Material shown section start

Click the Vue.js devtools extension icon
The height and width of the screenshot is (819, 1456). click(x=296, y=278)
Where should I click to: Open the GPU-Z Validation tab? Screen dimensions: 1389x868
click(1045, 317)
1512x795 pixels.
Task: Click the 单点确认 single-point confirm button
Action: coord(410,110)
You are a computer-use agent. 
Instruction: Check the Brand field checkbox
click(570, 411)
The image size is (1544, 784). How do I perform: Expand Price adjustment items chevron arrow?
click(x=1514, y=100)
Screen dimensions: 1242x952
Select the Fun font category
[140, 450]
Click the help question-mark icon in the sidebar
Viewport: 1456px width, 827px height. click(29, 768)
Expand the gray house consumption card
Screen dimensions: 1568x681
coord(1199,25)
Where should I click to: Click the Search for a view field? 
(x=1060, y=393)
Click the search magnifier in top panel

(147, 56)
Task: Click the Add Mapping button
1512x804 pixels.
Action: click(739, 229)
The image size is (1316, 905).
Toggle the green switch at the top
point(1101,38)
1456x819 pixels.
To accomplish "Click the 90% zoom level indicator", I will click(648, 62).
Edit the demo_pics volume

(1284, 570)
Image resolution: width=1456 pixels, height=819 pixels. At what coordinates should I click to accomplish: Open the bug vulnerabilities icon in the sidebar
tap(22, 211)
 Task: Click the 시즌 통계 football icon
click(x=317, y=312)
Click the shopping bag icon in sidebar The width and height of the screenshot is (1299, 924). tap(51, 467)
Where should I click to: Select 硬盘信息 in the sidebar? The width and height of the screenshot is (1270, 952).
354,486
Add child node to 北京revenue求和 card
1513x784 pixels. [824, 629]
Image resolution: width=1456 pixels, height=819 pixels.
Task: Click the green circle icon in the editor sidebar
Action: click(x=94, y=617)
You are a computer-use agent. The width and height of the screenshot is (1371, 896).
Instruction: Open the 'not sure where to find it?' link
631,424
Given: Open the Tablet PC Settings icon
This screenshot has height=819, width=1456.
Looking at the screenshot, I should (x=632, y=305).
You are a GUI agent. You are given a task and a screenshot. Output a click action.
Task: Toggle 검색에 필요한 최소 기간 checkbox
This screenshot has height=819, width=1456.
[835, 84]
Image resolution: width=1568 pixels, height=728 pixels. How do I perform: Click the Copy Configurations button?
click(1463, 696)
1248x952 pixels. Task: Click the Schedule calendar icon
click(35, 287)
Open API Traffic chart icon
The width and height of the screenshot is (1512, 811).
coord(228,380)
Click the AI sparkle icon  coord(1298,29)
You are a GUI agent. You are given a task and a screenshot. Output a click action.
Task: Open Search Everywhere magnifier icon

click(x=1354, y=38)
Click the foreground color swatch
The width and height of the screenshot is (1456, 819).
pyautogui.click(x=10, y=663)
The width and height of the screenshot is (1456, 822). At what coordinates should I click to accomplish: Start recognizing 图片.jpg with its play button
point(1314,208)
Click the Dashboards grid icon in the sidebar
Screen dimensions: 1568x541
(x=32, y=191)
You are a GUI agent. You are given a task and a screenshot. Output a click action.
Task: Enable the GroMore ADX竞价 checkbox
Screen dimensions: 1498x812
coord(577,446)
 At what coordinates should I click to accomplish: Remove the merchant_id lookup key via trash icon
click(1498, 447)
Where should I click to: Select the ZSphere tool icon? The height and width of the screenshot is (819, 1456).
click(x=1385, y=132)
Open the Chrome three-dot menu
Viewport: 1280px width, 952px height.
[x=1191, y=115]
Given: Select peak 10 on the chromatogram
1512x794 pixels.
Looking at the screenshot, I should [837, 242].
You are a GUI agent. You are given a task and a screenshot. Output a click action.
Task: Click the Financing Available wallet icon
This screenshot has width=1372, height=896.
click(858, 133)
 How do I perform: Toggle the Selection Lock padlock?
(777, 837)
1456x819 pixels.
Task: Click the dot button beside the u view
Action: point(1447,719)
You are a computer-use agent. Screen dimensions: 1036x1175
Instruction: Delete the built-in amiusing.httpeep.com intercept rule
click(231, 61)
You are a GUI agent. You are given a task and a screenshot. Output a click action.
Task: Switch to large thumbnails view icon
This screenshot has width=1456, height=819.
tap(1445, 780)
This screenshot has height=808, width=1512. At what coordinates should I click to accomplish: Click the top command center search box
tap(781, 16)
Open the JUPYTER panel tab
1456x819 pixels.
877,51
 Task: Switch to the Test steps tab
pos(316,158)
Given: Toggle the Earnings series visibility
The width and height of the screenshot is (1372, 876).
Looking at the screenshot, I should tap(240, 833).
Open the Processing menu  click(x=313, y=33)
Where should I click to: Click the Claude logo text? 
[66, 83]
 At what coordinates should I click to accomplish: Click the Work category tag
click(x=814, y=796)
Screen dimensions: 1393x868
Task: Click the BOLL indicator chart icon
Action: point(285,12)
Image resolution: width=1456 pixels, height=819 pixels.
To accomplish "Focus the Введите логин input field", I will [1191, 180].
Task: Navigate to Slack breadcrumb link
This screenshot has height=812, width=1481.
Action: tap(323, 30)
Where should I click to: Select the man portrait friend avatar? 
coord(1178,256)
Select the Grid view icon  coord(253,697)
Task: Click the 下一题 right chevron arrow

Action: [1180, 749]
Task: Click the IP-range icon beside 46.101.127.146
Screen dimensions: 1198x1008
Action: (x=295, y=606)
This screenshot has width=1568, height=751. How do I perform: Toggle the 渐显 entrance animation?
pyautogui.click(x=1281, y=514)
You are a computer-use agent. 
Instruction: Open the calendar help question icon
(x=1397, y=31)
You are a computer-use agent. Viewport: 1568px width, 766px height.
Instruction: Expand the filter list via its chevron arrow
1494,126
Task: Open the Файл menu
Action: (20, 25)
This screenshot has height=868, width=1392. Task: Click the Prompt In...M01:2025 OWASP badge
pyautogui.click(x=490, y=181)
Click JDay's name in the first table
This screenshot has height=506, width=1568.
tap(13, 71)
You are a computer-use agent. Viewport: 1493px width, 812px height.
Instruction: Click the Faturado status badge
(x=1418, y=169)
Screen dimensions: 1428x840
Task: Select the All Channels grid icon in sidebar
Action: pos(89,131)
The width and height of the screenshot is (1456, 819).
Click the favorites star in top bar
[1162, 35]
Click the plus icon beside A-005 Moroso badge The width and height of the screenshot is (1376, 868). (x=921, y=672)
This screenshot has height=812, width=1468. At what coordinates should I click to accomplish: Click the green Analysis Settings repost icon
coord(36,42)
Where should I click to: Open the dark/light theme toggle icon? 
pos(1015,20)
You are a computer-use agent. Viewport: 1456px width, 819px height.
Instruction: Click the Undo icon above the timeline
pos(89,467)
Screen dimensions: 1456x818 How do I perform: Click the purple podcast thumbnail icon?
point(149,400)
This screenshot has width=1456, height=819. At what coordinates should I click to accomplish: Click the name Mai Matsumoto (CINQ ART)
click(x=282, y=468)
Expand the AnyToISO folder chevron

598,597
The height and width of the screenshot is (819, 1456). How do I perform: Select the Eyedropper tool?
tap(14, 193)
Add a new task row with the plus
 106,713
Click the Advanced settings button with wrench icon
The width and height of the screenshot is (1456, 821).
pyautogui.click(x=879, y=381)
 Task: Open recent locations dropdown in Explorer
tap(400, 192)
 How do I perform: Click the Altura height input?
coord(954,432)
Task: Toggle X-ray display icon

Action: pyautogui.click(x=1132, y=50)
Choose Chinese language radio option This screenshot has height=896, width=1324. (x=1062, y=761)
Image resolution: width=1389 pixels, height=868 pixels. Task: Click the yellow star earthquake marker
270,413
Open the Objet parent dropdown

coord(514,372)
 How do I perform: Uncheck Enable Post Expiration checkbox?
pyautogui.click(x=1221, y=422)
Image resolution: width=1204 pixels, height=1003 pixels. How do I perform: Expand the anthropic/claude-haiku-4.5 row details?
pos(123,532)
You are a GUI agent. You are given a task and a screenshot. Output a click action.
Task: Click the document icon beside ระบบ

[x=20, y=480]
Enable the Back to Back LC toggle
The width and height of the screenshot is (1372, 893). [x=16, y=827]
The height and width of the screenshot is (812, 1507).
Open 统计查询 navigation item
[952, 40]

Material shown section end

§ **Brief**
Return solely the count of lines in the data above in which the word "computer" occurs.

§ **Completed exercise**
7